By Josh White
Date: Tuesday 21 Jan 2025
(Sharecast News) - QinetiQ Group shares were sliding on Tuesday, even after it maintained its full-year and mid-term guidance, expecting high single-digit organic revenue growth with stable underlying margins and strong cash conversion, as it cautioned of some slowness in UK services.
The FTSE 250 company said it remained on track to achieve its mid-term target of £2.4bn in organic revenue at approximately 12% margin by 2027.
Its £100m share buyback programme was set to finish in early February, after which the additional £50m buyback announced at its interim results would commence.
Revenue growth in the EMEA services division reportedly remained strong, supported by a stable medium-term outlook and a robust pipeline of major programmes.
However, short-term order intake in the UK had been slower than anticipated due to financial conditions, prompting the company to adjust certain capabilities within its UK intelligence business.

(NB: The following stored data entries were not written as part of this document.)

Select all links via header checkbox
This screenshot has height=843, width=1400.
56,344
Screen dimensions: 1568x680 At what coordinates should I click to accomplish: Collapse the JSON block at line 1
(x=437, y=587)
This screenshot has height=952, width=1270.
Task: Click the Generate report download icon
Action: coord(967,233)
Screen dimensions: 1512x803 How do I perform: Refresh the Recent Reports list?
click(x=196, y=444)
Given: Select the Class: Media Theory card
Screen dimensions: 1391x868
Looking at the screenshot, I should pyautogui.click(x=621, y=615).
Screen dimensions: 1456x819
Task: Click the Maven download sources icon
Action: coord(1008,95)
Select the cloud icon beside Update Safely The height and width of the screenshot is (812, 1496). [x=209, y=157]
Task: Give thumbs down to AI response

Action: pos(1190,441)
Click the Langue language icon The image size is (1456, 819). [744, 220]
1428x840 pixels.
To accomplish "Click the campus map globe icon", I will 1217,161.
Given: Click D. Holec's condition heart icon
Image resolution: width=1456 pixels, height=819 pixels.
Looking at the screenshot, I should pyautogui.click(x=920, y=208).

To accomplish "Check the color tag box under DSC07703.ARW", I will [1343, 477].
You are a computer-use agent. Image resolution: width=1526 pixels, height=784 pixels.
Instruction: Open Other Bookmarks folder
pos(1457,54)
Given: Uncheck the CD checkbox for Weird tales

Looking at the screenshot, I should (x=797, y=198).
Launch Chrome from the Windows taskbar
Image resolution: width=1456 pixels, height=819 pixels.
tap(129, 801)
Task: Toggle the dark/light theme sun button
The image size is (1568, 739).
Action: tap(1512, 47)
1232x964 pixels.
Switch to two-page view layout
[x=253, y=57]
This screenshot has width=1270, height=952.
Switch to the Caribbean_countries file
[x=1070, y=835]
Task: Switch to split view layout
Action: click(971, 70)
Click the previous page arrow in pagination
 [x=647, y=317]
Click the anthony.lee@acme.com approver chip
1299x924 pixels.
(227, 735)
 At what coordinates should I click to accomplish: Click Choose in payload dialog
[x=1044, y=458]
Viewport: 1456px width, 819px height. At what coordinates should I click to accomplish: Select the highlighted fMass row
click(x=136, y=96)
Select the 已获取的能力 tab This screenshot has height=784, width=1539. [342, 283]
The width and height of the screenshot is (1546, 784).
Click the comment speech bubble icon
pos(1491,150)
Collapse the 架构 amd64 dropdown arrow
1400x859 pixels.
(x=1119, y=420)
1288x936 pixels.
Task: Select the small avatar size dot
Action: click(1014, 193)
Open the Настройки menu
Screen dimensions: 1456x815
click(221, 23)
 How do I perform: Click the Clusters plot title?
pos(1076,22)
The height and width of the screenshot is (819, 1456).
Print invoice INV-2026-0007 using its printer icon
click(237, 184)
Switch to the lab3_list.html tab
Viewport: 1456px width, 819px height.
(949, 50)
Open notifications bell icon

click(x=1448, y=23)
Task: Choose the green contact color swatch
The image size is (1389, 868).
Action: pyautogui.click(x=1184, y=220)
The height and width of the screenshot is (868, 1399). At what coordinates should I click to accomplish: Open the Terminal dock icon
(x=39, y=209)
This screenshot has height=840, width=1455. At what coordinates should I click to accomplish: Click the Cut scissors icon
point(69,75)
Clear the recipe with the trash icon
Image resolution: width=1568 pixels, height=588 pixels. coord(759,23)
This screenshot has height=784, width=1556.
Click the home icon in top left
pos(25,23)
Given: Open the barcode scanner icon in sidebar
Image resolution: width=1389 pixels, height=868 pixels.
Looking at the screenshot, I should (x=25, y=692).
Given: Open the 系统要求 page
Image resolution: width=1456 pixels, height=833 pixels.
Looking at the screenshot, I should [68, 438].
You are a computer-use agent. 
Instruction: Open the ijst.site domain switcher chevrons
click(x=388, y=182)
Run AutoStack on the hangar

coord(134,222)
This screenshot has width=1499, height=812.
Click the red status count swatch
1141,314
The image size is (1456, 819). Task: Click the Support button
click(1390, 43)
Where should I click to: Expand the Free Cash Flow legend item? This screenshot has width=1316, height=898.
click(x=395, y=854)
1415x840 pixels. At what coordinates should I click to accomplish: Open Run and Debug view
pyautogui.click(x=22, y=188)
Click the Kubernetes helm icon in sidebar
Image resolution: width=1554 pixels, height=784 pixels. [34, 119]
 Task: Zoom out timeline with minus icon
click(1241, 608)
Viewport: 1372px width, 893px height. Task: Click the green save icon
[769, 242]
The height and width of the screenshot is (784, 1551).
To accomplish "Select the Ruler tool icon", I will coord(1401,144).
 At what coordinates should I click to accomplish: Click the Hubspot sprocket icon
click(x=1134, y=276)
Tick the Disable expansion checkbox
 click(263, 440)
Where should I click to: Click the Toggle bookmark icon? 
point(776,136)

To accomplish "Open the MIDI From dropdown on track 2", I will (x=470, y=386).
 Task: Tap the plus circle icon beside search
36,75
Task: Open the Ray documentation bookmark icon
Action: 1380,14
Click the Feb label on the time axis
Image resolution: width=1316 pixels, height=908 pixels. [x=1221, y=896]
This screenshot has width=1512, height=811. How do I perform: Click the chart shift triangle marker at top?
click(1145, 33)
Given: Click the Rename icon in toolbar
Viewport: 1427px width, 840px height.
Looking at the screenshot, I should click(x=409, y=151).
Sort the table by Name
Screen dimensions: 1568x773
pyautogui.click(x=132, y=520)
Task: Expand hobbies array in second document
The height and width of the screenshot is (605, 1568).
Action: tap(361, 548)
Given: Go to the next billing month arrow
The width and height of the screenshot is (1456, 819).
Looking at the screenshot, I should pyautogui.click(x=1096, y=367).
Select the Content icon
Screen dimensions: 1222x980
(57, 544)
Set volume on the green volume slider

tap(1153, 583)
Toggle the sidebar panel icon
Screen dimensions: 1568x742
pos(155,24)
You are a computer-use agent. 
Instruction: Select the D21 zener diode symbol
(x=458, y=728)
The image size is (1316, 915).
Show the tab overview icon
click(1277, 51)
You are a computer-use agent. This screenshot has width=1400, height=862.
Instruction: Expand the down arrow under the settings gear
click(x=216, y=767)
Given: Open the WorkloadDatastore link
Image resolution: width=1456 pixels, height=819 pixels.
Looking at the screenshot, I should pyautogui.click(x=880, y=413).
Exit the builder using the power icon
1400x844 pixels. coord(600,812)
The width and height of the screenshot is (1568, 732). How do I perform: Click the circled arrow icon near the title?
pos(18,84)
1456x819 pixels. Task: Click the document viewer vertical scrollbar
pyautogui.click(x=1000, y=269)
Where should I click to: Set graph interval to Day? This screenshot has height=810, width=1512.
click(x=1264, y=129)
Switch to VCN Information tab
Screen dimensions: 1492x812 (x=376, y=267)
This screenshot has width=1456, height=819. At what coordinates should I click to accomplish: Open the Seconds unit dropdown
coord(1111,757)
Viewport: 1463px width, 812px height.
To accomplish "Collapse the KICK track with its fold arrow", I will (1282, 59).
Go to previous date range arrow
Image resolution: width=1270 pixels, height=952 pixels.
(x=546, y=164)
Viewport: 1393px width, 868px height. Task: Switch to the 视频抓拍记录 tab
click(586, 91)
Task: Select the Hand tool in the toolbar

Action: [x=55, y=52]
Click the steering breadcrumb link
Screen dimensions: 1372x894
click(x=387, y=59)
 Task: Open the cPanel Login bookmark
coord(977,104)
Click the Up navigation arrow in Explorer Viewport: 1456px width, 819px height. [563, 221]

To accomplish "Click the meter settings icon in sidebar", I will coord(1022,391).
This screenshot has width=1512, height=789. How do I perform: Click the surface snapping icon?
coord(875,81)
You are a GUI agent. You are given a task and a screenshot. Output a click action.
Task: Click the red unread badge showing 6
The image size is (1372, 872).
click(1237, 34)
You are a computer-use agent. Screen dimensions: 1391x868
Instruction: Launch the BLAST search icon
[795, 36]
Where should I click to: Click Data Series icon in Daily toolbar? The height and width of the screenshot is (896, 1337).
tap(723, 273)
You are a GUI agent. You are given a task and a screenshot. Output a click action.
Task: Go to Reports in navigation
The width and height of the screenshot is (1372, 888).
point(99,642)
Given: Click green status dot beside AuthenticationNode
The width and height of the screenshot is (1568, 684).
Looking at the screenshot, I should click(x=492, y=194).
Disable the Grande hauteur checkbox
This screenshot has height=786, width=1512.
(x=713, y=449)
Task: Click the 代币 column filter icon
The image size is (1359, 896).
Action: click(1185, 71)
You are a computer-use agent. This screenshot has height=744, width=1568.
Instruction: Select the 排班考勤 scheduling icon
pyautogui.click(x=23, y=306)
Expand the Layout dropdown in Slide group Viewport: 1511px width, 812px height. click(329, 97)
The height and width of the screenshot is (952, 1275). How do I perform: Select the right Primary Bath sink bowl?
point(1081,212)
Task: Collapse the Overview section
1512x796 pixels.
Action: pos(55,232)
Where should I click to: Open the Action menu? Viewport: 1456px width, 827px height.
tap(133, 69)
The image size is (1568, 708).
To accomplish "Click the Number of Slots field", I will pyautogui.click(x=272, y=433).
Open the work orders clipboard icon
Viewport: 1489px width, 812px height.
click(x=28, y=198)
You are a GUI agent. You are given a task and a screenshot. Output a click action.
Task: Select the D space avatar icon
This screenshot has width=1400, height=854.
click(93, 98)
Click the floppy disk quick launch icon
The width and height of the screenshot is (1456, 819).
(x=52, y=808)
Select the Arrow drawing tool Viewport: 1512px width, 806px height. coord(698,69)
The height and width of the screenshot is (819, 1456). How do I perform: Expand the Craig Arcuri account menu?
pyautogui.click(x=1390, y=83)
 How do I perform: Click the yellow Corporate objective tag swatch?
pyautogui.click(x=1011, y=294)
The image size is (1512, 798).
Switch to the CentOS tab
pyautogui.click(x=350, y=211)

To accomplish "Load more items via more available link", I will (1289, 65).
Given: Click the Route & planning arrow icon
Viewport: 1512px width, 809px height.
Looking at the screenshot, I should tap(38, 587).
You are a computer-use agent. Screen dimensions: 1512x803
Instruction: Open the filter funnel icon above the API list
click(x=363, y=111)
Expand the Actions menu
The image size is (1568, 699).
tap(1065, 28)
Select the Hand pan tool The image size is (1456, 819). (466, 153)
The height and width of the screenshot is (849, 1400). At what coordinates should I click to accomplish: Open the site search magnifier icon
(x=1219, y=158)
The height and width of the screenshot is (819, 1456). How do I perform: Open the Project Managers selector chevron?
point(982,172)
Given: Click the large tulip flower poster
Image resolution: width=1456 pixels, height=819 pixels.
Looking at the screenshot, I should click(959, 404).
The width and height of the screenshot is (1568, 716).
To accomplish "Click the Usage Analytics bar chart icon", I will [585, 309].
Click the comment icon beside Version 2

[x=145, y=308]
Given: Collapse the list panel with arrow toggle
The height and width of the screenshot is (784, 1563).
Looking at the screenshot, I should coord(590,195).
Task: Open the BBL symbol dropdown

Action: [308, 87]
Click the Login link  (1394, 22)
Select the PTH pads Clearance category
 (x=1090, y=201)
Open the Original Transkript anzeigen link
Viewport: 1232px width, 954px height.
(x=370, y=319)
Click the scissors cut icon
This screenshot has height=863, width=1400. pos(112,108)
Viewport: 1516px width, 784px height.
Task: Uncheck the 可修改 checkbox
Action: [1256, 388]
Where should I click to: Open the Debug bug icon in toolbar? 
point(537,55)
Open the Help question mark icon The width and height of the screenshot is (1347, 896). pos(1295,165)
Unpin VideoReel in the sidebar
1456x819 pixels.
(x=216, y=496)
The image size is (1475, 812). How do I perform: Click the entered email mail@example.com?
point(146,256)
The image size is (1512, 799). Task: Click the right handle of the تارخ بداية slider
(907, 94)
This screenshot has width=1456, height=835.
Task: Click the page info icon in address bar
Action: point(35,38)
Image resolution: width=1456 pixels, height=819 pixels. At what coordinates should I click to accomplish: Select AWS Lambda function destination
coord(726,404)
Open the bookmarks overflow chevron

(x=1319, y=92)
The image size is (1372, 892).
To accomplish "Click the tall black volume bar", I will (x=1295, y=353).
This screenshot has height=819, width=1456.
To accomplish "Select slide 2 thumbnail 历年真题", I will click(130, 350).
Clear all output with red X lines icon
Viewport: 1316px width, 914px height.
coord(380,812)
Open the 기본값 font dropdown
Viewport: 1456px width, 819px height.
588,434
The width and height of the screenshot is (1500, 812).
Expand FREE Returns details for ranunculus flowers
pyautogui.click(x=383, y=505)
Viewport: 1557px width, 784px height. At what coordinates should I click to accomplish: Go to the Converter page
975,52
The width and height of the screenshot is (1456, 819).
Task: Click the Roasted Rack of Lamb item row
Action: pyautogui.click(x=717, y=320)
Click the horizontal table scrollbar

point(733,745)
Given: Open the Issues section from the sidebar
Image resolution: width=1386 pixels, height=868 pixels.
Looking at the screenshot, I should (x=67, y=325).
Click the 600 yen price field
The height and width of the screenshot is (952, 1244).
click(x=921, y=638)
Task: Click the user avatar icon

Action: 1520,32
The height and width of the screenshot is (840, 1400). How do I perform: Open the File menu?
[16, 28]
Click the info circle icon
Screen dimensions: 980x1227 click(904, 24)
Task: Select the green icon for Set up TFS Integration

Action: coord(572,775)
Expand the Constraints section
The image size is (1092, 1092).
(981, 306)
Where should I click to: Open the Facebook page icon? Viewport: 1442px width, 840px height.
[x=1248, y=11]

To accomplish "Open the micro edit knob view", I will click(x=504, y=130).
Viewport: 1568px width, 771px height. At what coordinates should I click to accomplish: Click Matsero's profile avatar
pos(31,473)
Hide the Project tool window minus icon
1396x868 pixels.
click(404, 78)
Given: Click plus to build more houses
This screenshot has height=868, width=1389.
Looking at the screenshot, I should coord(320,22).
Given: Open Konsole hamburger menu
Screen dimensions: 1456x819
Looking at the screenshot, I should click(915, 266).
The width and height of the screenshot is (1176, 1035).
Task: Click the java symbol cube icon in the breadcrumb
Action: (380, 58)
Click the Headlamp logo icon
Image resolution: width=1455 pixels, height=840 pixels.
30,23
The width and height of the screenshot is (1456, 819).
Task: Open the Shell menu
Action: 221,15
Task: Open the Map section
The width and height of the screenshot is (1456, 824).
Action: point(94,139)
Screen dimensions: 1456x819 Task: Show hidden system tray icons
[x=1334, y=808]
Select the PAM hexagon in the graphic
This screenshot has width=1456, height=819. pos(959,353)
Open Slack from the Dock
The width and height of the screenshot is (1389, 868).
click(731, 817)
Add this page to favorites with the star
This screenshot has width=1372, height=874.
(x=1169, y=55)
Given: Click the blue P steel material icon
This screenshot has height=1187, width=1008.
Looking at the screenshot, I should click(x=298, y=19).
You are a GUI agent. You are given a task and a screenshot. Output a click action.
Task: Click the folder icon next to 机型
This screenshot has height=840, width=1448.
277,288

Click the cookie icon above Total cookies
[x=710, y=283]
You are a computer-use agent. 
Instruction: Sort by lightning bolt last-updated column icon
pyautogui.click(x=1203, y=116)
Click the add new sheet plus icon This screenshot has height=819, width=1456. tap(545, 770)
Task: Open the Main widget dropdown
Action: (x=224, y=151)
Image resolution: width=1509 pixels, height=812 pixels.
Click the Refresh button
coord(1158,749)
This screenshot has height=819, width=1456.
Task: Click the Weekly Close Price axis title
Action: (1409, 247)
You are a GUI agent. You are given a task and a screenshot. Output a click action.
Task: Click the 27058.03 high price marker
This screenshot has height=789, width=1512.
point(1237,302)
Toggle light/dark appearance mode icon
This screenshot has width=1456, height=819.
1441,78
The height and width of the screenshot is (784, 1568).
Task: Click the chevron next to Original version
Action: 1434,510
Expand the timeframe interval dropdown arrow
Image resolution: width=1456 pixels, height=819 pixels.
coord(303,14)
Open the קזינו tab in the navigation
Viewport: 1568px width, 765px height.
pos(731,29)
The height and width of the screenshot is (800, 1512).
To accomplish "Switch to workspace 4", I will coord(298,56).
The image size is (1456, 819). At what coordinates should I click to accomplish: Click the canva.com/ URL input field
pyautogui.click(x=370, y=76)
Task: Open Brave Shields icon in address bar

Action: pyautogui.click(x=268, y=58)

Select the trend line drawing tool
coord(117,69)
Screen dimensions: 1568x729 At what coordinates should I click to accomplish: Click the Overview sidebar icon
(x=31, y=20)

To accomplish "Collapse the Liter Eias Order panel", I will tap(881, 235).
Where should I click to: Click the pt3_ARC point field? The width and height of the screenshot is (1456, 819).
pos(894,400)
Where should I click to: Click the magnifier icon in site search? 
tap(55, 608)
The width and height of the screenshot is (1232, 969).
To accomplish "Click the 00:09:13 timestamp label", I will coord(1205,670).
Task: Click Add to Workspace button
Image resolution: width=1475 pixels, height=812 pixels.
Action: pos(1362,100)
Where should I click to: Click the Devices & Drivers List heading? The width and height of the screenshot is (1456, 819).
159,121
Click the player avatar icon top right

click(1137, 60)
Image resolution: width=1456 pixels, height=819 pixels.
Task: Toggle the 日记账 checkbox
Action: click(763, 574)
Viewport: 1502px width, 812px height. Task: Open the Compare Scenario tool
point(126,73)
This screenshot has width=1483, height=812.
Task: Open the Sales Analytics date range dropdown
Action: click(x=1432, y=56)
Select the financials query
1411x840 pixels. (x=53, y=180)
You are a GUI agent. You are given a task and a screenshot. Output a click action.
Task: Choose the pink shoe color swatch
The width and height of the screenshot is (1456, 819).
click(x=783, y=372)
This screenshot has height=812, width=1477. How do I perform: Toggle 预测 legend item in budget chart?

In contrast, the UK defence business, which benefits from longer-term contracts, continued to perform well.
Global solutions had meanwhile maintained stable revenue despite challenges in the US contracting environment.
The company noted its appointment of Tom Vecchiolla as the new leader of its US business, following the departure of Shawn Purvis.
Vecchiolla, formerly president of Raytheon International and chief executive officer of ST Engineering North America, would bring extensive experience to the role, the board said.
Order intake for the year stood at £1.3bn, consistent with the prior year.
Key achievements during the quarter included the opening of a forward operating base in Huntsville, Alabama, to support the US Army Aerial Target Systems 3 contract, and the provision of high-value test and evaluation services to facilitate the rapid deployment of the British Army's new Archer self-propelled howitzer.
In addition, QinetiQ said it secured a strategic five-year engineering services contract in Australia valued at more than $50m.
The company said it remained well-positioned to capitalise on increasing defence spending in its core markets, with capabilities aligned to evolving security threats.
"Our expectations for the full year remain unchanged, thanks to the hard work of our talented people who have continued to focus on consistent operational delivery across the group," said chief executive officer Steve Wadey.
"I am confident that QinetiQ remains well positioned to deliver long-term growth and value creation for shareholders, with highly relevant and differentiated capabilities, an established presence across key growth markets and an orders pipeline worth over £11bn giving us significant long-term visibility."
At 0940 GMT, shares in QinetiQ Group were down 11.6% at 371.8p.